• [Problem]:
Restate word for word the lines in the listing below, starting at the line containing "How do I perform: Maximize" and ending at the line containing "This screenshot has height=733, width=1303.", both included; leave out the rest.
----- Data -----
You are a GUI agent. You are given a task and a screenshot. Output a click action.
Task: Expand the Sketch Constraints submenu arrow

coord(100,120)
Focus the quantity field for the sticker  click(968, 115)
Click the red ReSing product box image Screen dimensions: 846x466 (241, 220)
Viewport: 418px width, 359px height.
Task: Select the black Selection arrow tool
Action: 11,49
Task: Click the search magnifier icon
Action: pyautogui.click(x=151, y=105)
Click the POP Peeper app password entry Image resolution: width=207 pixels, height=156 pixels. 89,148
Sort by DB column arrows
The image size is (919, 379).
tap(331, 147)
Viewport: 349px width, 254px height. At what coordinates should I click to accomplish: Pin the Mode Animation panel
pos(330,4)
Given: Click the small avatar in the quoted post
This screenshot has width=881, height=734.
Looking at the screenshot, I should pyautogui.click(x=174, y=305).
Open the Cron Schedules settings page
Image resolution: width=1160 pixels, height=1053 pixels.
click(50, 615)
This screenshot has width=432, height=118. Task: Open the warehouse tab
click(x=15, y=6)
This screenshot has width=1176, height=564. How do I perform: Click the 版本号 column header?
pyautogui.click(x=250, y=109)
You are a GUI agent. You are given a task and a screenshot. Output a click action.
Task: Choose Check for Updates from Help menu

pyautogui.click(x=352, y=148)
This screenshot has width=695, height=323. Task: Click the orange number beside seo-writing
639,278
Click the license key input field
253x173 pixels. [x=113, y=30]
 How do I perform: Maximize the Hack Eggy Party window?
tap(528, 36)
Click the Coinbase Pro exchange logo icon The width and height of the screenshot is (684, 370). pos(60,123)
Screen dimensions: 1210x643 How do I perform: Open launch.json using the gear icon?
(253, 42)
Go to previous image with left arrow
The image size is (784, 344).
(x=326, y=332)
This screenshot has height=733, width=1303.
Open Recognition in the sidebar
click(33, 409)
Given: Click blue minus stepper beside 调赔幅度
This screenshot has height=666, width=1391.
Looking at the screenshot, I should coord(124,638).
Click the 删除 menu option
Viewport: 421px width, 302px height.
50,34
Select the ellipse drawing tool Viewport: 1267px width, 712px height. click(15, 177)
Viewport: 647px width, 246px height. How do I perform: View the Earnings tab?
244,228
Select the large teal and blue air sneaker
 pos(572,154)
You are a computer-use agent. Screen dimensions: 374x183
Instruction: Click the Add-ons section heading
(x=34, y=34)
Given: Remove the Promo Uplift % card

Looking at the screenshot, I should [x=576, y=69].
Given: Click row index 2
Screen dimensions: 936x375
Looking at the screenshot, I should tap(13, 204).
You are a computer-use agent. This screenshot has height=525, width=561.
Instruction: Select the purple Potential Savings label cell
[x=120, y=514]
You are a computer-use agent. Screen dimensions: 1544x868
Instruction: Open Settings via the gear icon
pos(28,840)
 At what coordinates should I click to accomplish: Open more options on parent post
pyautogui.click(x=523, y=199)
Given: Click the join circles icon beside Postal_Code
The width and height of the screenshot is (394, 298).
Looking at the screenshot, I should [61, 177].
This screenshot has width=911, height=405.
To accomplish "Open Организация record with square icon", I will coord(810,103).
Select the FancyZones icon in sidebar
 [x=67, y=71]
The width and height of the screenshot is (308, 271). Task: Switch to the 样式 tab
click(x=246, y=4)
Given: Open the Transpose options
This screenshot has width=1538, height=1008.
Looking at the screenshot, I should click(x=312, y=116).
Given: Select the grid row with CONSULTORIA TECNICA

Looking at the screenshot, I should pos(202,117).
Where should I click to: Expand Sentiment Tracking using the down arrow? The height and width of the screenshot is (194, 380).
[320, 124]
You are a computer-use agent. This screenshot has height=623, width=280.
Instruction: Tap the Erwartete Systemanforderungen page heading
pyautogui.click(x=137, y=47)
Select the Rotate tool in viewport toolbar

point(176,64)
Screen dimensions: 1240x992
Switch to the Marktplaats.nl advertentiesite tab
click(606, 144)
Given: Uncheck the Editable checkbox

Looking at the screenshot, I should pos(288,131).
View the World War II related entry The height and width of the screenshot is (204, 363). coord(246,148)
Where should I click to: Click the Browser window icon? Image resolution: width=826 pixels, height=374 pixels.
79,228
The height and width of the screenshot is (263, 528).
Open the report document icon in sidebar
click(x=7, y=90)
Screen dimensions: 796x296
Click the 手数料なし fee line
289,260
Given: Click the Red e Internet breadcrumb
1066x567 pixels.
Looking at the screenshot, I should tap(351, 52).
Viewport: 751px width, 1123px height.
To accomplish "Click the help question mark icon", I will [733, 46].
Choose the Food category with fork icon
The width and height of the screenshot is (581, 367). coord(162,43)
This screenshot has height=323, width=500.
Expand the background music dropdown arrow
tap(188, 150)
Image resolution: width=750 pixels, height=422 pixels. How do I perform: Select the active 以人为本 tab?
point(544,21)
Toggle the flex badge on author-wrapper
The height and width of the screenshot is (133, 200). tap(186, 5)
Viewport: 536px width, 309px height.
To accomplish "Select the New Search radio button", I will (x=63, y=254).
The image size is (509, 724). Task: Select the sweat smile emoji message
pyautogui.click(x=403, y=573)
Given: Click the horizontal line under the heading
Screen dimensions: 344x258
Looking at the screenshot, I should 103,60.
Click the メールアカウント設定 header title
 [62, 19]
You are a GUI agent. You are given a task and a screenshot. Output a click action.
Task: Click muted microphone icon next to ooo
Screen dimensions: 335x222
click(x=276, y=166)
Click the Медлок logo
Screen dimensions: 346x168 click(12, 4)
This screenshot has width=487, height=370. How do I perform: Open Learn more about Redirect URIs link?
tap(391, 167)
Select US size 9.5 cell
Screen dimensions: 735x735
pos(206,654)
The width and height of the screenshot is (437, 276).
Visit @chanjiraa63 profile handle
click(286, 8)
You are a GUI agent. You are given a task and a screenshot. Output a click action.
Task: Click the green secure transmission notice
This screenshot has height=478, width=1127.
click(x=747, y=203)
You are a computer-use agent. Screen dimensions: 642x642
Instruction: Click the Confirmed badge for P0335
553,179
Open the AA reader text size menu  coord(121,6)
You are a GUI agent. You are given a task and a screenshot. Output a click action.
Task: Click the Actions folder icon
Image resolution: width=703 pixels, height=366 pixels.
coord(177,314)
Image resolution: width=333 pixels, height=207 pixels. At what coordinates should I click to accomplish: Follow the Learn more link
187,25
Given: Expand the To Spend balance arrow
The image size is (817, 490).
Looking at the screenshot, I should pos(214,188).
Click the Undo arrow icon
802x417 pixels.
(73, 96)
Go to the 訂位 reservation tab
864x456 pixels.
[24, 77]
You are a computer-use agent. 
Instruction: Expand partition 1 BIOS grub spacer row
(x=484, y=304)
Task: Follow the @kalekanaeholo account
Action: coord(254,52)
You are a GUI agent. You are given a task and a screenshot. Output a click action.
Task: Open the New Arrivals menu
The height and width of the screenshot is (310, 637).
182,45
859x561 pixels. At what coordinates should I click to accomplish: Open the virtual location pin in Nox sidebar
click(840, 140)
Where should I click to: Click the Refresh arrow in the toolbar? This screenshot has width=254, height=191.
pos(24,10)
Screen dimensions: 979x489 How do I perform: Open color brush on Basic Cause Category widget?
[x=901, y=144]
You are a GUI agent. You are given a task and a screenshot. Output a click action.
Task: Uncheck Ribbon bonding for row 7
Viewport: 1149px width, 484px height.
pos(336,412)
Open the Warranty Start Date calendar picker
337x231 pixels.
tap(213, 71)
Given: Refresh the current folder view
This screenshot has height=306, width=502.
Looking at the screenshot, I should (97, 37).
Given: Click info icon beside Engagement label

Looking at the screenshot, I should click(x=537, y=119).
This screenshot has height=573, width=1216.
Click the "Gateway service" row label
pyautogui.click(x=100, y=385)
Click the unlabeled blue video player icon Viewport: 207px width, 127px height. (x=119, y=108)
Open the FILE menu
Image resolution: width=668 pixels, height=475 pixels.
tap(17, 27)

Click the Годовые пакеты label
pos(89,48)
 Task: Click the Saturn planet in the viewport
-----
• [Reply to the task]:
 How do I perform: Maximize the Hack Eggy Party window?
tap(528, 36)
Click the Coinbase Pro exchange logo icon The width and height of the screenshot is (684, 370). pos(60,123)
Screen dimensions: 1210x643 How do I perform: Open launch.json using the gear icon?
(253, 42)
Go to previous image with left arrow
The image size is (784, 344).
(x=326, y=332)
This screenshot has height=733, width=1303.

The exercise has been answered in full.